What's in the grab bag could end up being the key towards passage. Democrats may be willing to give in to Republican demands that the rates for the wealthy be extended (at least temporarily) but not without getting some legislative goodies in return. On Sunday, Senate Majority Whip Dick Durbin (D-Ill.) iterated a deal that has long been discussed in private -- in exchange for giving in on the upper rates, Republicans would drop opposition to prolonging emergency unemployment benefits and other tax credits.
"I want to put a couple other things on the table," Durbin said on NBC's "Meet the Press." "We do have unemployment running out... I also want to make sure the earned-income tax credit, the childcare tax credit, and the 'Making Work Pay' tax credit are part" of the discussion.
And yet, it's not a given among staffers on the Hill that deals can be cut. One top Senate aide said that when it comes to adding gifts to the bag -- like, say, the opportunity tax credit ($4,000 credit in exchange for 100 hours of community service) -- the prevailing belief is that GOP lawmakers would be willing to scuttle the whole tax cut package.
"I don't see the Republicans going for anything this administration has proposed," the aide said. "Not if it looks like a duck and quacks like a duck."
Such discussion is, of course, speculative. There is no bag of bargained goodies let alone talks to begin putting together such a package for the purposes of getting a tax cut deal done. The more advanced negotiations, indeed, have centered on the idea of raising the threshold of who would see a tax increase should rates expire. Sen. Chuck Schumer (D-N.Y.) in particular has argued that the party should change the baseline for income that would be taxed from $250,000 to $1 million dollars. He was joined, in a little-noticed comment over Thanksgiving, by Sen. Joe Manchin (D-WV), a notable centrist vote who previously said he wouldn't back any tax increase.

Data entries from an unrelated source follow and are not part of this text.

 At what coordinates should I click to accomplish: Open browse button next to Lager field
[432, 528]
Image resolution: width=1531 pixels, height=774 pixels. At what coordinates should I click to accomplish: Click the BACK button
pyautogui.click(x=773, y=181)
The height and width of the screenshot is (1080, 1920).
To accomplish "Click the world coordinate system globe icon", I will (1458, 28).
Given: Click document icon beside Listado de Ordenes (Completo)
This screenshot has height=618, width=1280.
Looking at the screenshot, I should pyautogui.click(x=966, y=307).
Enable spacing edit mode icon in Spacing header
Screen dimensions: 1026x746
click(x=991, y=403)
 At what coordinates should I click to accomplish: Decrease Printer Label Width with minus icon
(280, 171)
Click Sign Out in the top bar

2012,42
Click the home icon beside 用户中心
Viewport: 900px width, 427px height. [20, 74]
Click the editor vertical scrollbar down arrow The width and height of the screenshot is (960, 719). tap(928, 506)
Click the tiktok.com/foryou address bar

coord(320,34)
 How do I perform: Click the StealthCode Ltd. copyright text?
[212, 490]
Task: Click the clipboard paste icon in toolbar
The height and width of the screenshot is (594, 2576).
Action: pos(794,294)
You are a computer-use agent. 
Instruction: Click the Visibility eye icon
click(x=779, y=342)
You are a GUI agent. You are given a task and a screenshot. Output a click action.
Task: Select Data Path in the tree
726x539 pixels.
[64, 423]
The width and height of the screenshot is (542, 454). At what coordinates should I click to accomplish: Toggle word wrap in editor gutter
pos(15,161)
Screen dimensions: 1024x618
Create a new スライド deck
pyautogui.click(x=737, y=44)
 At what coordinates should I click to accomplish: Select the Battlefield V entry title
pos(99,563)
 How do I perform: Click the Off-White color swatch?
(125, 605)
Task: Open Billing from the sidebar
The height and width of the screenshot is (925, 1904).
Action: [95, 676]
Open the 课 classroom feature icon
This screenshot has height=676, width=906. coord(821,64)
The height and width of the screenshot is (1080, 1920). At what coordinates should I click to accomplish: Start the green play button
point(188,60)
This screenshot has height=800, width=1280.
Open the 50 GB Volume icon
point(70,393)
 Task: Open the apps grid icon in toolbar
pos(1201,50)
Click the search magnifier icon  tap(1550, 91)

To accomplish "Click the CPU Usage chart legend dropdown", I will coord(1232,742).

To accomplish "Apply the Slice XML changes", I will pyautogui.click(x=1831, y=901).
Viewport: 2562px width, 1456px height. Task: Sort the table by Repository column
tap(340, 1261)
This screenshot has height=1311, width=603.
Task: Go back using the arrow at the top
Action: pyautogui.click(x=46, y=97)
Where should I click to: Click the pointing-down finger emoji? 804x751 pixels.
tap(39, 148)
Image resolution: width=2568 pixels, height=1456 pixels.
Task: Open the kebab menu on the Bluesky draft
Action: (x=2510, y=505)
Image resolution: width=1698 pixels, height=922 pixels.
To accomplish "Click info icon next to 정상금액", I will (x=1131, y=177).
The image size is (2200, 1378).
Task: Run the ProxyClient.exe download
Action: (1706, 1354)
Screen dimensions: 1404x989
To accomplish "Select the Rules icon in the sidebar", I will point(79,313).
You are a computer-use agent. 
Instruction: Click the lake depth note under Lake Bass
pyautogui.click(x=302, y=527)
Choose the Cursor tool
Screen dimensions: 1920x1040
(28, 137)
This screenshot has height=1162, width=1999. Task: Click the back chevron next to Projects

But Senate Minority Leader Mitch McConnell (R-Ky) has flatly rejected the idea, saying that it was a "horrible idea" to raise taxes in the middle of a recession. Portions of the Democratic caucus, likewise, are skittish on the proposal, with several top aides noting that it would, essentially, involve the Democratic Party redefining the middle class as those making up to $1 million a year.
"That's a non-starter for many in our caucus," said one senior Democrat aide.
"That idea has been out there for a while," said another, who, like the rest spoke candidly about strategy on condition of anonymity. "And, as far as I can tell, the same group of people are still arguing for it but few others."